REQUIREMENT> Reproduce the records below exactly, but only between the lines holding "Viewport: 1568px width, 594px" and "The image size is (1024, 768).", inclusive.

Top of EXTRACTED DATA

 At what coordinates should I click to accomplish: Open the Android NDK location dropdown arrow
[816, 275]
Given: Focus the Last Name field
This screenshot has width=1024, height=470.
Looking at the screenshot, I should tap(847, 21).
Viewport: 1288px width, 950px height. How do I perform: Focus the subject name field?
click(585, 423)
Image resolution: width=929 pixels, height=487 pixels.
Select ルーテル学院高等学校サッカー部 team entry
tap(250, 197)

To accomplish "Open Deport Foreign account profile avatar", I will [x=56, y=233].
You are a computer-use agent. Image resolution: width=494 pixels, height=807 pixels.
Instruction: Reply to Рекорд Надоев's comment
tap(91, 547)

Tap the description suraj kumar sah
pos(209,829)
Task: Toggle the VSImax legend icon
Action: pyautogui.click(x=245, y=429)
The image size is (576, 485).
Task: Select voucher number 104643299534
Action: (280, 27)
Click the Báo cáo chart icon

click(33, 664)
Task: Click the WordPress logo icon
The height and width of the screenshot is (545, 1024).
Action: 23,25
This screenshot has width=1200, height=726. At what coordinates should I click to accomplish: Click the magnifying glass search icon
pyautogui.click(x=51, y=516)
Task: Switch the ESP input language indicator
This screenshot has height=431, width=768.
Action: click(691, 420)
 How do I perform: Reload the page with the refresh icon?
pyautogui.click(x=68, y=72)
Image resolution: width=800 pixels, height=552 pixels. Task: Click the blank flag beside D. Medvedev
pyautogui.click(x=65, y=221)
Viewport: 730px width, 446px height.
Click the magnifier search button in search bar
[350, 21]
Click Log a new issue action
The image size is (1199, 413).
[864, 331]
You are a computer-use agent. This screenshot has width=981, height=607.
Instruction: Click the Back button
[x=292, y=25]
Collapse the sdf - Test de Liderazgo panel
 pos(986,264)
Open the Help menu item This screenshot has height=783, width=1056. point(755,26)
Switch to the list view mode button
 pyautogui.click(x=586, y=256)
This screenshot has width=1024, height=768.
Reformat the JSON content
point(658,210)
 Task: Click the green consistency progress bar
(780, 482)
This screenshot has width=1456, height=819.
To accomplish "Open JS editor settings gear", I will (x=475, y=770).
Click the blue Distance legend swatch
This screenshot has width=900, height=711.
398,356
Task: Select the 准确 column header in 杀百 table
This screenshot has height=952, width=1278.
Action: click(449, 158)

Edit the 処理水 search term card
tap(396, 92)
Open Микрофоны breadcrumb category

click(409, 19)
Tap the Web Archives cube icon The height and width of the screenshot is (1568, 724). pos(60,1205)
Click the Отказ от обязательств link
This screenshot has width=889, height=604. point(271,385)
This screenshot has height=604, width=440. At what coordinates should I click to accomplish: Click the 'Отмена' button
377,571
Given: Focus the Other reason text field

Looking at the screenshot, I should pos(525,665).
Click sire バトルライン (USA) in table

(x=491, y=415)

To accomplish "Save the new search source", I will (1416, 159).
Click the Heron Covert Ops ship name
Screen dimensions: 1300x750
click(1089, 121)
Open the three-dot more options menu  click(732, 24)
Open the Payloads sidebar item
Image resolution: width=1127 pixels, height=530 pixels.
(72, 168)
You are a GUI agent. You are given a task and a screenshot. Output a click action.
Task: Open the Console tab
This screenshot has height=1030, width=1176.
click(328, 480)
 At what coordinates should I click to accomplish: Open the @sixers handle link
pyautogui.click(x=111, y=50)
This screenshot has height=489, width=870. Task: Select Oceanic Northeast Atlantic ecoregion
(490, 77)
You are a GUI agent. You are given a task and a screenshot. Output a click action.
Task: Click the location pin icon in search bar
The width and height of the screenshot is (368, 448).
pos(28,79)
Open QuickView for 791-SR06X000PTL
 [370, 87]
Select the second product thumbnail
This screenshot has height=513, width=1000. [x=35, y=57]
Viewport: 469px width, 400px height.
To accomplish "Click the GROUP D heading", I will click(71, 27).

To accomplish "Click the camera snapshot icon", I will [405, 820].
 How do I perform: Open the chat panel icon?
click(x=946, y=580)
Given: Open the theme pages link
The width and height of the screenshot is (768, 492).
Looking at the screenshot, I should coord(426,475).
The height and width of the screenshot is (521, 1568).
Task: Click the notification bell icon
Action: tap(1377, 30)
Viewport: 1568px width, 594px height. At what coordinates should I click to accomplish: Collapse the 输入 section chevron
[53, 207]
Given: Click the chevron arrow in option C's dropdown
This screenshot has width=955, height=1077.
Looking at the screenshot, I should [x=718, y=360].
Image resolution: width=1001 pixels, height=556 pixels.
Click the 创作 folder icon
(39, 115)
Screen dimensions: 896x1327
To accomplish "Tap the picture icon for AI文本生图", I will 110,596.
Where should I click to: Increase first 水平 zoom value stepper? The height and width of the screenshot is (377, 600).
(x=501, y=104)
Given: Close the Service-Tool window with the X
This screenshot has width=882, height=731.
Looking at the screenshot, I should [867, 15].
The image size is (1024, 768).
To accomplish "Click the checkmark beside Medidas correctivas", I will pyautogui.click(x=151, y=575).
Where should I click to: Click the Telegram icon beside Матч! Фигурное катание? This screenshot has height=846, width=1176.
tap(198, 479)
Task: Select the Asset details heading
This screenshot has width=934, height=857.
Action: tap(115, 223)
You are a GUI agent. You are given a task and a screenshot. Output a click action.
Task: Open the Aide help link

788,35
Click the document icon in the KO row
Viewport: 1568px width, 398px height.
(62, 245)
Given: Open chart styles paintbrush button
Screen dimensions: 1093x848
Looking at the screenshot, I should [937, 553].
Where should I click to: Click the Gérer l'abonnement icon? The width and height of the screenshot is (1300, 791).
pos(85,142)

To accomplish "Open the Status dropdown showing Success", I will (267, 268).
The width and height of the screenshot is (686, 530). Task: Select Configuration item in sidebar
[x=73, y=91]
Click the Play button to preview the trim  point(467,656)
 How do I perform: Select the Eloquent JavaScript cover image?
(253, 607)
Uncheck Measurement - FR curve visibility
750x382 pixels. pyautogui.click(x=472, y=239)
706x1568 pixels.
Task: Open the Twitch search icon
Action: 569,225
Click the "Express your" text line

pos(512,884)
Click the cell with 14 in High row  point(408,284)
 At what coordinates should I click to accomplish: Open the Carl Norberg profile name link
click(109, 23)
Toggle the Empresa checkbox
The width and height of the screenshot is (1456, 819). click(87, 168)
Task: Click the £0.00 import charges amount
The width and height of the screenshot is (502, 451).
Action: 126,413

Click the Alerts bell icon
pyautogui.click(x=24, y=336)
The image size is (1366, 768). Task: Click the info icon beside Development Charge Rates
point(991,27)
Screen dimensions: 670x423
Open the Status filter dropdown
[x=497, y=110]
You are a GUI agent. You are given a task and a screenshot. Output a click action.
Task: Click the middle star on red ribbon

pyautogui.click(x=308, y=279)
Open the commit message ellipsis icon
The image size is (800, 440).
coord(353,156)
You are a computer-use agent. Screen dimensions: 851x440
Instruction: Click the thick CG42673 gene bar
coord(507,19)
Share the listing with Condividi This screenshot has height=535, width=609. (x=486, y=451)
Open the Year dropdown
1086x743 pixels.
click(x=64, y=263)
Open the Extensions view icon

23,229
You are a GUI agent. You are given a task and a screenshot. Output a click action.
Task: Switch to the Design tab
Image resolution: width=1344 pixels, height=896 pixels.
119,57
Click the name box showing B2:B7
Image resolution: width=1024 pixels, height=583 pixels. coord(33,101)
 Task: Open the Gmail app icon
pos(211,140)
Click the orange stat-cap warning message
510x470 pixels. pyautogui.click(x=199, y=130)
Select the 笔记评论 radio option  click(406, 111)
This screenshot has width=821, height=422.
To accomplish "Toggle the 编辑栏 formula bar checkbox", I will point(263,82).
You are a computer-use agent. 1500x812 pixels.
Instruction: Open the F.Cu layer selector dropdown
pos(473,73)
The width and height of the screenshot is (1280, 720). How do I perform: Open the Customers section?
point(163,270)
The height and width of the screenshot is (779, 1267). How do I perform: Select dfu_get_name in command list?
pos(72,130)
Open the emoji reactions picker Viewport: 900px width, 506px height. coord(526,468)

Bottom of EXTRACTED DATA

TASK RESULT>
Viewport: 1568px width, 594px height. At what coordinates should I click to accomplish: Collapse the 输入 section chevron
[53, 207]
Given: Click the chevron arrow in option C's dropdown
This screenshot has width=955, height=1077.
Looking at the screenshot, I should [x=718, y=360].
Image resolution: width=1001 pixels, height=556 pixels.
Click the 创作 folder icon
(39, 115)
Screen dimensions: 896x1327
To accomplish "Tap the picture icon for AI文本生图", I will 110,596.
Where should I click to: Increase first 水平 zoom value stepper? The height and width of the screenshot is (377, 600).
(x=501, y=104)
Given: Close the Service-Tool window with the X
This screenshot has width=882, height=731.
Looking at the screenshot, I should [867, 15].
The image size is (1024, 768).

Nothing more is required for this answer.